#### Required work:
A - Answer these questions using the glider problem below, and mark each answer with the same numeral:
(i) What kind of light crosses the photogate?
(ii) When the glider is speeding up, which half of the distance takes longer to cover?
(iii) Does the answer to part (a) argue for or against the idea?
B - Using the glider problem below, state whether each statement agrees with it. Answer yes or no, and quote the words that decide it.
(i) The photogate moves along with the glider.
(ii) Under constant acceleration, the glider's velocity changes uniformly over time.
(iii) The answer to part (a) comes out in favor of the idea.
C - From the glider problem below, pull out the part that opens with the words containing "Consider the case" and closes with "is $$\Delta t_d/2$$).", copying it without change.

#### Passage:
++++++

Question

A glider on an air track carries a flag of length $$\ell$$ through a stationary photogate, which measures the time interval $$\Delta t_{d}$$ during which the flag blocks a beam of infrared light passing across the photogate. The ratio $$v_{d}=\ell / \Delta t_{d}$$ is the average velocity of the glider over this part of its motion. Suppose the glider moves with constant acceleration. (a) Argue for or against the idea that $$v_{d}$$ is equal to the instantaneous velocity of the glider when it is halfway through the photogate in space. (b) Argue for or against the idea that $$v_{d}$$ is equal to the instantaneous velocity of the glider when it is halfway through the photogate in time.

Answer

## Question1.a:

**step1 Understanding Motion with Constant Acceleration and Spatial Midpoint**

When an object moves with constant acceleration, its velocity changes uniformly over time. If the acceleration is not zero (meaning the glider is speeding up or slowing down), the glider's velocity is continuously changing. This means it will cover different distances in the same amount of time, or take different amounts of time to cover the same distance, depending on its velocity.

Consider the case where the glider is speeding up (positive acceleration). It travels the first half of the distance, $$\ell/2$$, at a lower average speed compared to the second half of the distance, $$\ell/2$$. Because it is moving slower in the first half, the time it takes to cover the first half of the distance is longer than the time it takes to cover the second half of the distance. If the total time for the flag to pass is $$\Delta t_d$$, the glider reaches the halfway point in space at a time *earlier* than the temporal midpoint of the motion (which is $$\Delta t_d/2$$).

**step2 Comparing Instantaneous Velocity at Spatial Midpoint with Average Velocity $$v_d$$**

Since the glider is speeding up, its instantaneous velocity increases with time. If the instantaneous velocity at the spatial midpoint occurs at an *earlier* time than the temporal midpoint, then its value at the spatial midpoint must be *less* than its value at the temporal midpoint. Conversely, if the glider were slowing down, it would reach the spatial midpoint at a *later* time than the temporal midpoint, and its velocity at the spatial midpoint would also be *less* than at the temporal midpoint (because velocity is decreasing). The average velocity $$v_d$$ is known to be equal to the instantaneous velocity at the temporal midpoint (as will be shown in part b). Since the instantaneous velocity at the spatial midpoint is generally different from the instantaneous velocity at the temporal midpoint (unless acceleration is zero), we must argue against the idea.

++++++

#### Raw records:
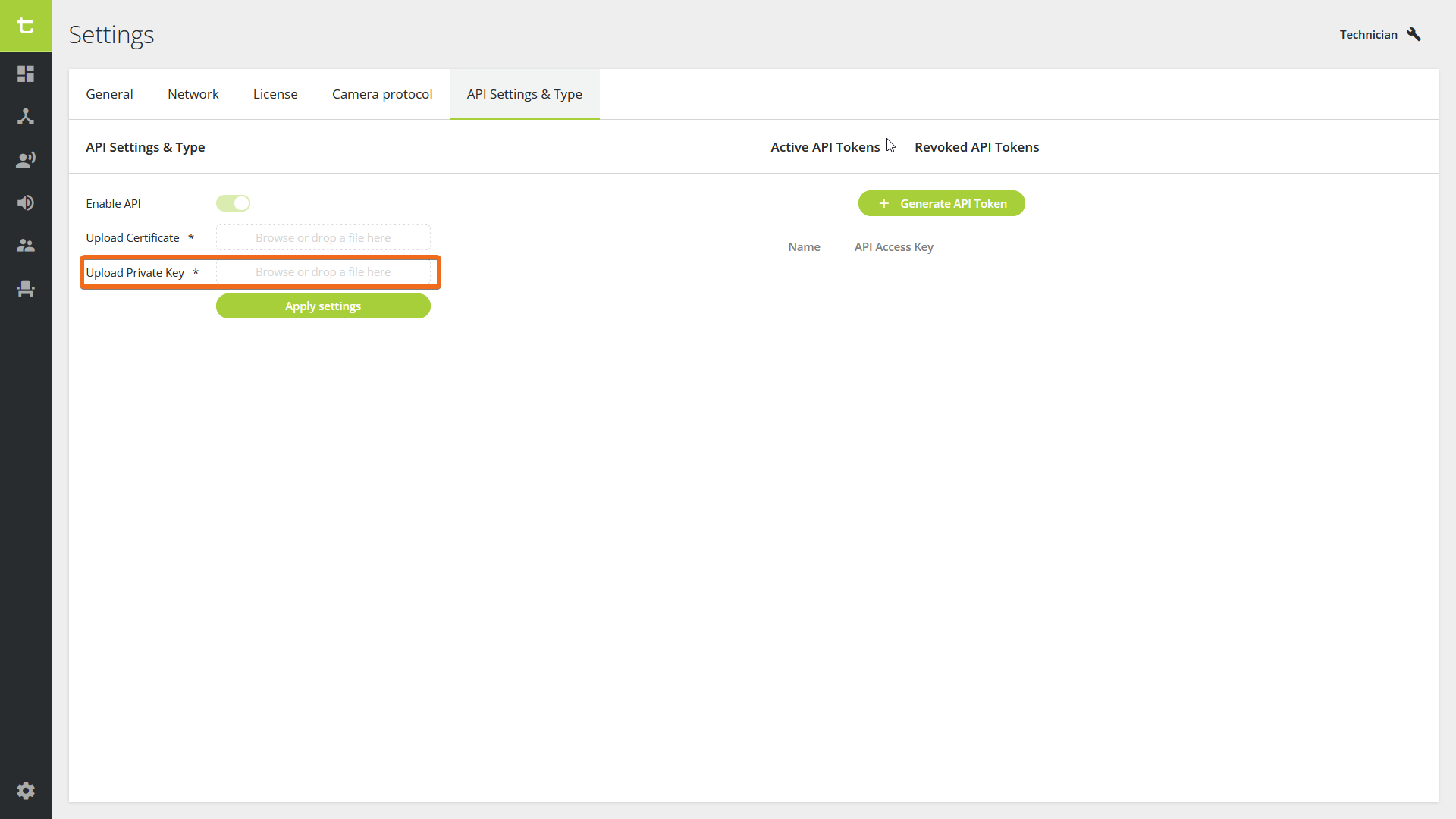Click the Generate API Token button
The image size is (1456, 819).
point(941,203)
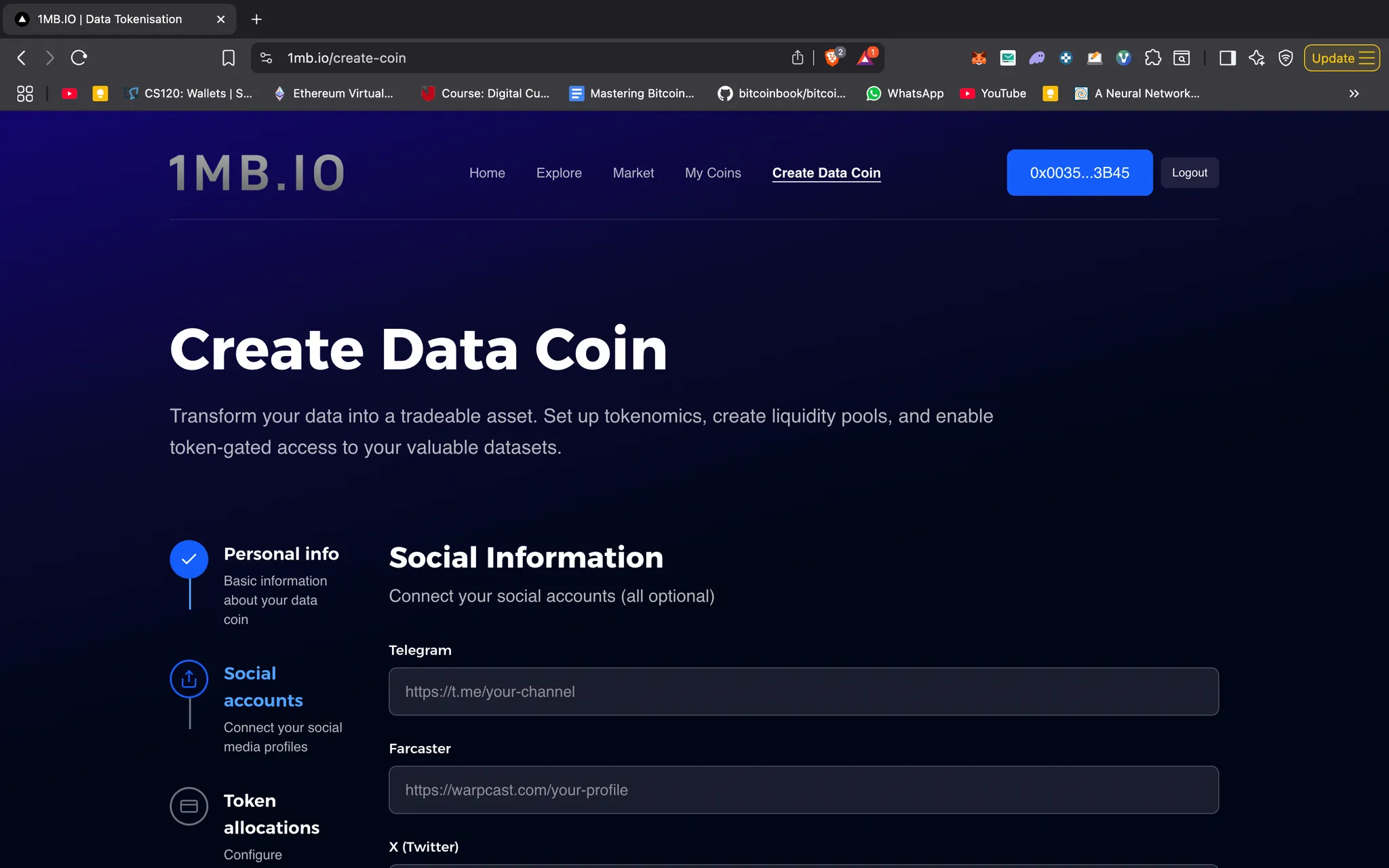Go to My Coins page

712,173

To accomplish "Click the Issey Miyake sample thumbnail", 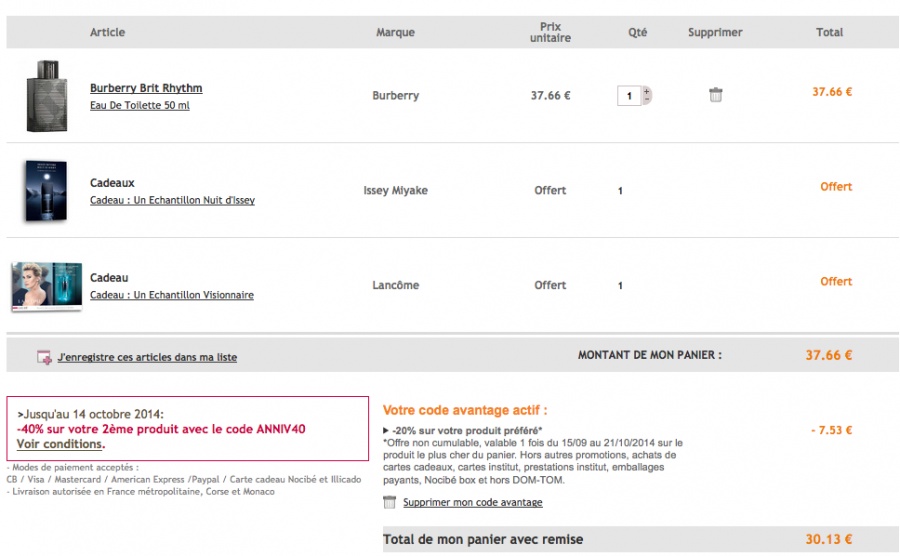I will tap(44, 191).
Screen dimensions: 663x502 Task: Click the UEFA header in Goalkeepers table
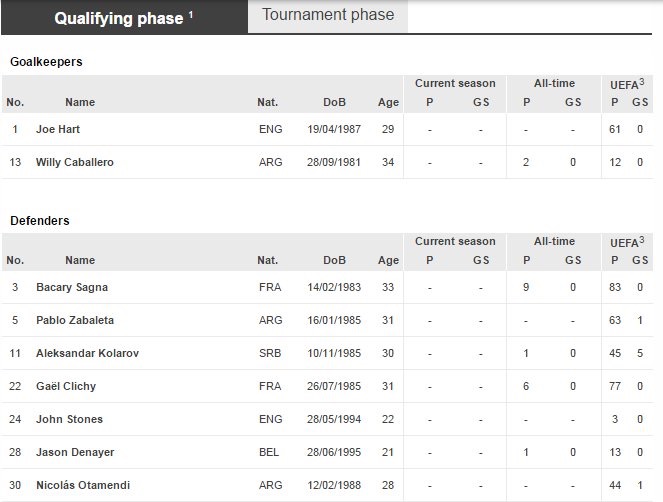[x=627, y=85]
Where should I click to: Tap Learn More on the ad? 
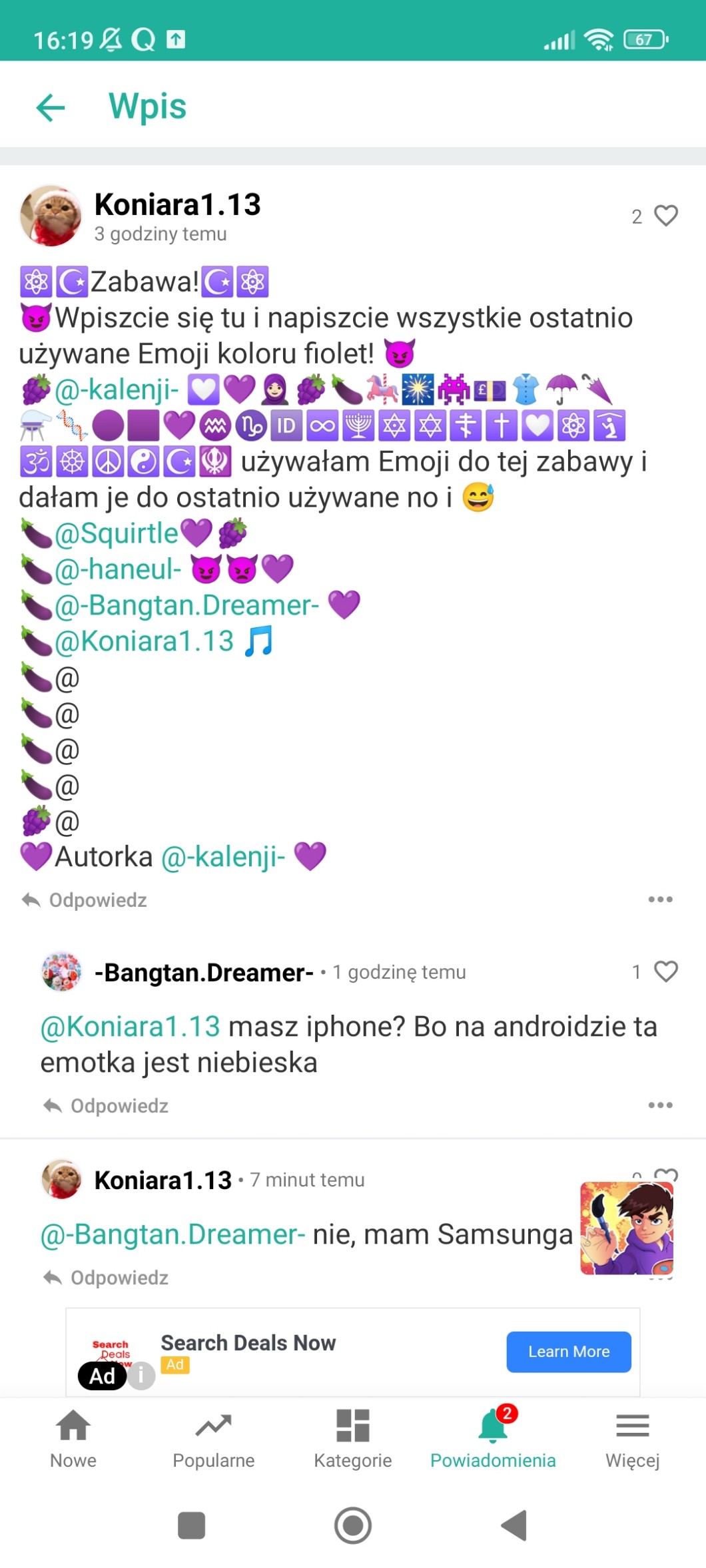(569, 1352)
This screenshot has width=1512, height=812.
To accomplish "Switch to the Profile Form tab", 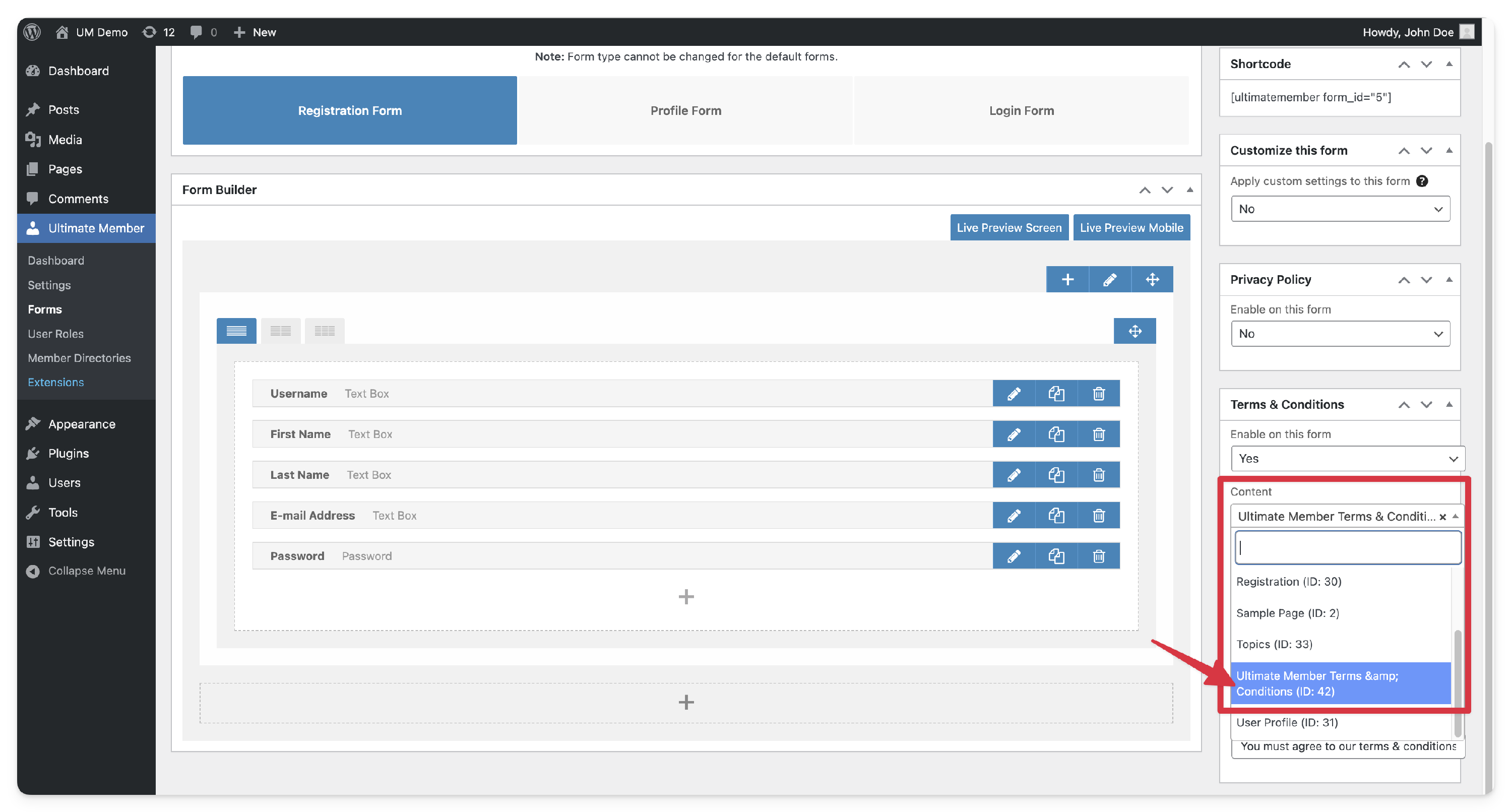I will tap(685, 110).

++++++

#### Outputs:
A -
(i) Infrared light.
(ii) The first half of the distance.
(iii) Against the idea.

B -
(i) No: "stationary photogate"
(ii) Yes: "its velocity changes uniformly over time"
(iii) No: "we must argue against the idea"

C -
Consider the case where the glider is speeding up (positive acceleration). It travels the first half of the distance, $$\ell/2$$, at a lower average speed compared to the second half of the distance, $$\ell/2$$. Because it is moving slower in the first half, the time it takes to cover the first half of the distance is longer than the time it takes to cover the second half of the distance. If the total time for the flag to pass is $$\Delta t_d$$, the glider reaches the halfway point in space at a time *earlier* than the temporal midpoint of the motion (which is $$\Delta t_d/2$$).